[Recorded data]
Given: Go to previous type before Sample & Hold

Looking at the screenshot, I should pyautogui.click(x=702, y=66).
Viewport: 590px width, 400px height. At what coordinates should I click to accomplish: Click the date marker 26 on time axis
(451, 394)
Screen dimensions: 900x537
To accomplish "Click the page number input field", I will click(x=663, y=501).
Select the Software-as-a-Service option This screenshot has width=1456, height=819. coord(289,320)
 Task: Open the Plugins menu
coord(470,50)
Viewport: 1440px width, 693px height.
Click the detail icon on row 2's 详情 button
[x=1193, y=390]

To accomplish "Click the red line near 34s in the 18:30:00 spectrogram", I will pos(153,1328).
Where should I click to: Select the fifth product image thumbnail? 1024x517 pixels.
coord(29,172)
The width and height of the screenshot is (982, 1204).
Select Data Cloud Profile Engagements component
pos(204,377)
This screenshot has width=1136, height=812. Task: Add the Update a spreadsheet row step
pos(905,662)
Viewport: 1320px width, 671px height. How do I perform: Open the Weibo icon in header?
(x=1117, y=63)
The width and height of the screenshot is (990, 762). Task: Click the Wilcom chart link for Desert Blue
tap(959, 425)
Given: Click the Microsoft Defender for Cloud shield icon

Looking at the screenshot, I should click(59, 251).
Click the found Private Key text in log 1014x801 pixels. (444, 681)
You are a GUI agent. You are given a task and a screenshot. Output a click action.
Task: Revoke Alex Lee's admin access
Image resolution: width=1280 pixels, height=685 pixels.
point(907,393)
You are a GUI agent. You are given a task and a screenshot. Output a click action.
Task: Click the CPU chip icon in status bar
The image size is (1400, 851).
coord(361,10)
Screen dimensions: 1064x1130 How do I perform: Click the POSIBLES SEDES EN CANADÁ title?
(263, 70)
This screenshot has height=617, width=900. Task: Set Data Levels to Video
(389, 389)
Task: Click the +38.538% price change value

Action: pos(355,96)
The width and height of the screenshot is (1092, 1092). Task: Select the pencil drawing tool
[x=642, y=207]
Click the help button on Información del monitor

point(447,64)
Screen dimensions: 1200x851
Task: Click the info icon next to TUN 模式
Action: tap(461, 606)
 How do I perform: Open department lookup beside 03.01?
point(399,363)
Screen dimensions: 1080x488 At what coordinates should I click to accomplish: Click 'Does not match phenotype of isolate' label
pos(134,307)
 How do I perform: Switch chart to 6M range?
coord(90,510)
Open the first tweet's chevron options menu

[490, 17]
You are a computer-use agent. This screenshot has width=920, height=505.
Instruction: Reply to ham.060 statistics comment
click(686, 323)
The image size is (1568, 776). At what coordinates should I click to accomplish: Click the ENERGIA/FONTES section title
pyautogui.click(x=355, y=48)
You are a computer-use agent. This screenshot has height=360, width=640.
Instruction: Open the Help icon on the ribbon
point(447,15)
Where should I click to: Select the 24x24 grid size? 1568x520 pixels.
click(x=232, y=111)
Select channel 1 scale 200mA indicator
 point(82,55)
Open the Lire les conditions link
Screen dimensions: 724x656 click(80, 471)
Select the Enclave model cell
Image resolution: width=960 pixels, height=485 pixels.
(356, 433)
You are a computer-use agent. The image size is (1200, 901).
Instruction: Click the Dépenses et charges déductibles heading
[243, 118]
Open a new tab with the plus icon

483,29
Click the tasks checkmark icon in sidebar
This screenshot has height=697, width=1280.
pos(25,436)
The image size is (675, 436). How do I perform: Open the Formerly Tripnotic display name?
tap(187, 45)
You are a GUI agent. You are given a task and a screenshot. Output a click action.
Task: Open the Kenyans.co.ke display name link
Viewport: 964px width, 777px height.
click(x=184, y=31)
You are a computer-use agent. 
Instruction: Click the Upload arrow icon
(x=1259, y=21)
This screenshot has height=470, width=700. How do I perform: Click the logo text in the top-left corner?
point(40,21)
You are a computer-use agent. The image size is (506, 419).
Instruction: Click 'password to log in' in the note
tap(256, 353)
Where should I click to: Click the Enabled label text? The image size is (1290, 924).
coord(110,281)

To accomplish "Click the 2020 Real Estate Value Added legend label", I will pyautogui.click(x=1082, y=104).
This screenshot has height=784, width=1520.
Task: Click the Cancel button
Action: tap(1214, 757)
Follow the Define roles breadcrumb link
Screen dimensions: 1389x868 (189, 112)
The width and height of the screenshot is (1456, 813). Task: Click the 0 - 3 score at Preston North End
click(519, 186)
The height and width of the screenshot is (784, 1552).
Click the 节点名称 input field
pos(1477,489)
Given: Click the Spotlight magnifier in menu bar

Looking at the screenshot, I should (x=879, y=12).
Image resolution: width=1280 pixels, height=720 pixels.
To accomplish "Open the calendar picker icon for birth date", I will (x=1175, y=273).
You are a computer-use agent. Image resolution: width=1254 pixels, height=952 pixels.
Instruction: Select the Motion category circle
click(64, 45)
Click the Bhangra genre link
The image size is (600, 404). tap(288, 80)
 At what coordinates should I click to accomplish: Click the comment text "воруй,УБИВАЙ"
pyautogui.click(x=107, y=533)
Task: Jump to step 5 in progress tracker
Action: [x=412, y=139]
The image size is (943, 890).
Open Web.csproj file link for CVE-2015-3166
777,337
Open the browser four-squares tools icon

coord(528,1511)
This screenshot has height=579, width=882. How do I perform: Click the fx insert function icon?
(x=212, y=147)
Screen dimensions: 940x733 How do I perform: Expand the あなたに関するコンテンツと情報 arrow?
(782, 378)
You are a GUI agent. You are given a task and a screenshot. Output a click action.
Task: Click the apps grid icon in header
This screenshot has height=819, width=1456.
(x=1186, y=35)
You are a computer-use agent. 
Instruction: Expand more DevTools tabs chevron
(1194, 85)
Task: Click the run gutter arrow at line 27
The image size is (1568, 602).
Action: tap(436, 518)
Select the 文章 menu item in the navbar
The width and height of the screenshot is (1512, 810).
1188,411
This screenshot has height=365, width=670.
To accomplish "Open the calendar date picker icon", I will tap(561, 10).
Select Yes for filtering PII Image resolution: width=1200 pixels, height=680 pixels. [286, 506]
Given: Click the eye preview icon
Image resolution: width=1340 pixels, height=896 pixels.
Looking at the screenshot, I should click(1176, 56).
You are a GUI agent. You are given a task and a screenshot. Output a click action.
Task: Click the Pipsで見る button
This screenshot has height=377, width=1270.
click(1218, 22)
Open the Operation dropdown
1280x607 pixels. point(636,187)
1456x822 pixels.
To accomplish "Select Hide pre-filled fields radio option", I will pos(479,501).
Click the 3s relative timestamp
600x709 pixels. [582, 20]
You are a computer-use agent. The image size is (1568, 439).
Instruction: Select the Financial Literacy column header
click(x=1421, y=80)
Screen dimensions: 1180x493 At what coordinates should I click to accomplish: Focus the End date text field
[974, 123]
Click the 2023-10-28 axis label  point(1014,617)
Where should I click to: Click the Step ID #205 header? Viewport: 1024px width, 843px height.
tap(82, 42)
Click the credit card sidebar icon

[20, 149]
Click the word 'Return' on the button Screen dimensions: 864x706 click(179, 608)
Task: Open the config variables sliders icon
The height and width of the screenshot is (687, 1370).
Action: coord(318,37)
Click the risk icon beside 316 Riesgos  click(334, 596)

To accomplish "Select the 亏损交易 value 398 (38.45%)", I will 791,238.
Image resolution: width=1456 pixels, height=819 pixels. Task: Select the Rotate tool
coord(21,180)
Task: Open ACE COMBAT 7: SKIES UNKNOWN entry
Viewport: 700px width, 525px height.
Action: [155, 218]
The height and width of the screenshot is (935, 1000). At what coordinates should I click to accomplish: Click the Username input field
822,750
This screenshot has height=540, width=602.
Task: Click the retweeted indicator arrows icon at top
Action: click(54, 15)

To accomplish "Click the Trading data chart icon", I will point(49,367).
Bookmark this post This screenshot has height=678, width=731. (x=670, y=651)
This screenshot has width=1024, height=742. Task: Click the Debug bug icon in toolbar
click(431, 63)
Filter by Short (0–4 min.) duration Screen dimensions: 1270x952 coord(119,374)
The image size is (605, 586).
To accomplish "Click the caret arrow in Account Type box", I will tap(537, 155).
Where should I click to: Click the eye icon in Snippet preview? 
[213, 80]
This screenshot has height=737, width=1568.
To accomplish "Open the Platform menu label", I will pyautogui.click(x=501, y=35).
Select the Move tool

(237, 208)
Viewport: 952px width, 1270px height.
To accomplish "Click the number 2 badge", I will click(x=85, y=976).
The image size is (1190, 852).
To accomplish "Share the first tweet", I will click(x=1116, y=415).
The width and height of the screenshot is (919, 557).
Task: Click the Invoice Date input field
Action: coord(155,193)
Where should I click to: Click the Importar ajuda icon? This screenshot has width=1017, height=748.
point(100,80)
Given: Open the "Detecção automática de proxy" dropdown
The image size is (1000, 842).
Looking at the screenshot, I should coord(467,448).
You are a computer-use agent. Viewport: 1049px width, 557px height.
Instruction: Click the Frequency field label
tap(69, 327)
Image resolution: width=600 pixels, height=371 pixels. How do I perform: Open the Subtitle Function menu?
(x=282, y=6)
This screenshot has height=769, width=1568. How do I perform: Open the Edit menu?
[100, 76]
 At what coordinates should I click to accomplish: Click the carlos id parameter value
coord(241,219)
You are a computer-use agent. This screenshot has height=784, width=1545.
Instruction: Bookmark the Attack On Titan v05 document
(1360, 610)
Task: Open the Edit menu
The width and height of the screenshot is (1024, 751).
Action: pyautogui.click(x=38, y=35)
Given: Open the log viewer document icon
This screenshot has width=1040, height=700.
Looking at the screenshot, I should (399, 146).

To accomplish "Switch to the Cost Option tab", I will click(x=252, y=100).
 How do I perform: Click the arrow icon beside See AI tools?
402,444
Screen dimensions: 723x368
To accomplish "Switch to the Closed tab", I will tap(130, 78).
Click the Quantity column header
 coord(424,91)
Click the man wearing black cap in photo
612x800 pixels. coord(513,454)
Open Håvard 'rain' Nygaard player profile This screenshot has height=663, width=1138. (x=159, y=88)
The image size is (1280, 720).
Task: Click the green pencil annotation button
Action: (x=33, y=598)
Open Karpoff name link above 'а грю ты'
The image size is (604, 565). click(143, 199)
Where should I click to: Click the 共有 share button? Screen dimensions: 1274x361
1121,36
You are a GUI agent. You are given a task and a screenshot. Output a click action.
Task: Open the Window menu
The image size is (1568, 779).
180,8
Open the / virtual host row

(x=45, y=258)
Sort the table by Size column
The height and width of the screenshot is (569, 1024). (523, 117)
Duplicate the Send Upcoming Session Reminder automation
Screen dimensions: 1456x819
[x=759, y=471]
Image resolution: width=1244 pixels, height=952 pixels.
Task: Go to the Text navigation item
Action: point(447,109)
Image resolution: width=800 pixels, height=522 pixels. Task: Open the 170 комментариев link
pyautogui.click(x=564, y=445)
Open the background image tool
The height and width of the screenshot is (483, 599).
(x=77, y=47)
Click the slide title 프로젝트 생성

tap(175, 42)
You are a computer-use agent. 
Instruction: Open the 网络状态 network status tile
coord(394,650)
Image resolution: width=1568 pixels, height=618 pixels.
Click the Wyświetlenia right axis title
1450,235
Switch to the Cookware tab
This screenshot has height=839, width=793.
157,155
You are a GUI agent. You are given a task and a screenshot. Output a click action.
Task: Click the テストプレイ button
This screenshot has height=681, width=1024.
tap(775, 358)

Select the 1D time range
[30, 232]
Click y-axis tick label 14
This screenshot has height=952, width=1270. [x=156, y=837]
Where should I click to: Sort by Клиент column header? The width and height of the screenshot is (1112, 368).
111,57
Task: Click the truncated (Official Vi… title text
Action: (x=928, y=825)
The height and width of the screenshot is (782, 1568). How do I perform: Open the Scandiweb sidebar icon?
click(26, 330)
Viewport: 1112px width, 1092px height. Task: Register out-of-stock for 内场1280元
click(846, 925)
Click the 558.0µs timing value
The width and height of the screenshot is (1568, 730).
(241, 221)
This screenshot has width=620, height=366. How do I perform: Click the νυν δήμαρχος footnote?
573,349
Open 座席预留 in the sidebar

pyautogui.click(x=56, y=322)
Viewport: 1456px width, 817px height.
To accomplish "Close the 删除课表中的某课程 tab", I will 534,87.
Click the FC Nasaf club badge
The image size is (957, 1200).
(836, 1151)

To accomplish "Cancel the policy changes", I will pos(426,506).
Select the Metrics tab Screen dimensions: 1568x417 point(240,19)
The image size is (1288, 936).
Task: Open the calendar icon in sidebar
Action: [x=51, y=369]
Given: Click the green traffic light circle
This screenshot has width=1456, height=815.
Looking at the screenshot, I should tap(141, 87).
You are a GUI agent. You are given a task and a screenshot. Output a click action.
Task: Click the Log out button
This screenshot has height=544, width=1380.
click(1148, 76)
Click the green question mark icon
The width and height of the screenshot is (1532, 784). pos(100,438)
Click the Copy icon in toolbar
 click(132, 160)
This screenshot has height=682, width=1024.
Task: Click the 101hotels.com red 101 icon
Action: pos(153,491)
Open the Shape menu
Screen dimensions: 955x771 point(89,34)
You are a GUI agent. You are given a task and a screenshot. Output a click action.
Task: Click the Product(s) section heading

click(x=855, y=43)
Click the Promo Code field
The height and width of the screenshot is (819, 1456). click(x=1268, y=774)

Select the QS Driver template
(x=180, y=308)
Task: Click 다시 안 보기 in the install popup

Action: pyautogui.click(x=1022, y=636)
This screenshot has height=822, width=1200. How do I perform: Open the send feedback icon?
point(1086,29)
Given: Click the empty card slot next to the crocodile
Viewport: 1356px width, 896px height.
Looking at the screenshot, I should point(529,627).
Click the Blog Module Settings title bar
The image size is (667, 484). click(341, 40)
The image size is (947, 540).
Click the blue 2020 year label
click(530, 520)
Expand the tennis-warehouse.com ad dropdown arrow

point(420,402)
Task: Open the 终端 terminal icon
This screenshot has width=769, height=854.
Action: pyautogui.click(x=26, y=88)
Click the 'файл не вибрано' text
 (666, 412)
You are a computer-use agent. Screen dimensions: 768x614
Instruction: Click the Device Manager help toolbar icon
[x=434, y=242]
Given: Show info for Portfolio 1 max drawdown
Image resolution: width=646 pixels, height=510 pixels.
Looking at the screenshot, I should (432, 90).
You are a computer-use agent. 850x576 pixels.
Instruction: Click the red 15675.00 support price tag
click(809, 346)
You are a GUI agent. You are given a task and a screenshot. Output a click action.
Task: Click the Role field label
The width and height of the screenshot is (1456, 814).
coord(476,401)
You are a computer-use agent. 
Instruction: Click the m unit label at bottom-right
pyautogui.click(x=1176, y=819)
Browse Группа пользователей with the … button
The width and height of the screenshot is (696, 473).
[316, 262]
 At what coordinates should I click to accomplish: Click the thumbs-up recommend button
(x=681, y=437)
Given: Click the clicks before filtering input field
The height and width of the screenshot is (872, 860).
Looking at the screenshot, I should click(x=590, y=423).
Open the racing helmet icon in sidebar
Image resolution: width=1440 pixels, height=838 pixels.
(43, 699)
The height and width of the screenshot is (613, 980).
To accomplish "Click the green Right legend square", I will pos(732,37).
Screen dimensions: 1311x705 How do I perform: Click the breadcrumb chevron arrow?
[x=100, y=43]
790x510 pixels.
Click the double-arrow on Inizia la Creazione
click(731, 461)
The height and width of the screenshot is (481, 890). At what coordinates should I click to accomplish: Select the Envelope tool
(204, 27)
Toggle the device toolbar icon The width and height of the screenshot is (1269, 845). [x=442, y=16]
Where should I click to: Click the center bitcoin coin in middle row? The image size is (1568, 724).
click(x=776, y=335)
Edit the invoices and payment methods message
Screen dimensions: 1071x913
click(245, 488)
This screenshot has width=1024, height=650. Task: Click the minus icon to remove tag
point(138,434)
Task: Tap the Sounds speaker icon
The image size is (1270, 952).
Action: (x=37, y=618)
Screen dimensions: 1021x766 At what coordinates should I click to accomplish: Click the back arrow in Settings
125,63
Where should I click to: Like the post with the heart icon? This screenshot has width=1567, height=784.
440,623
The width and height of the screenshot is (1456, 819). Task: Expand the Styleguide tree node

◆ Task objective: Start at the line containing "You are a computer-use agent. The image size is (506, 419)." and stop after the line containing "will tap(561, 10).". Write those rows out again, switching "Instruction" to "Command" and leaving everything else unchanged.

◆ The completed task:
You are a computer-use agent. The image size is (506, 419).
Command: Click 'password to log in' in the note
tap(256, 353)
Where should I click to: Click the Enabled label text? The image size is (1290, 924).
coord(110,281)

To accomplish "Click the 2020 Real Estate Value Added legend label", I will pyautogui.click(x=1082, y=104).
This screenshot has height=784, width=1520.
Task: Click the Cancel button
Action: tap(1214, 757)
Follow the Define roles breadcrumb link
Screen dimensions: 1389x868 (189, 112)
The width and height of the screenshot is (1456, 813). Task: Click the 0 - 3 score at Preston North End
click(519, 186)
The height and width of the screenshot is (784, 1552).
Click the 节点名称 input field
pos(1477,489)
Given: Click the Spotlight magnifier in menu bar

Looking at the screenshot, I should (x=879, y=12).
Image resolution: width=1280 pixels, height=720 pixels.
To accomplish "Open the calendar picker icon for birth date", I will (x=1175, y=273).
You are a computer-use agent. Image resolution: width=1254 pixels, height=952 pixels.
Command: Select the Motion category circle
click(64, 45)
Click the Bhangra genre link
The image size is (600, 404). tap(288, 80)
 At what coordinates should I click to accomplish: Click the comment text "воруй,УБИВАЙ"
pyautogui.click(x=107, y=533)
Task: Jump to step 5 in progress tracker
Action: [x=412, y=139]
The image size is (943, 890).
Open Web.csproj file link for CVE-2015-3166
777,337
Open the browser four-squares tools icon

coord(528,1511)
This screenshot has height=579, width=882. How do I perform: Click the fx insert function icon?
(x=212, y=147)
Screen dimensions: 940x733 How do I perform: Expand the あなたに関するコンテンツと情報 arrow?
(782, 378)
You are a GUI agent. You are given a task and a screenshot. Output a click action.
Task: Click the apps grid icon in header
This screenshot has height=819, width=1456.
(x=1186, y=35)
You are a computer-use agent. 
Command: Expand more DevTools tabs chevron
(1194, 85)
Task: Click the run gutter arrow at line 27
The image size is (1568, 602).
Action: tap(436, 518)
Select the 文章 menu item in the navbar
The width and height of the screenshot is (1512, 810).
1188,411
This screenshot has height=365, width=670.
To accomplish "Open the calendar date picker icon", I will tap(561, 10).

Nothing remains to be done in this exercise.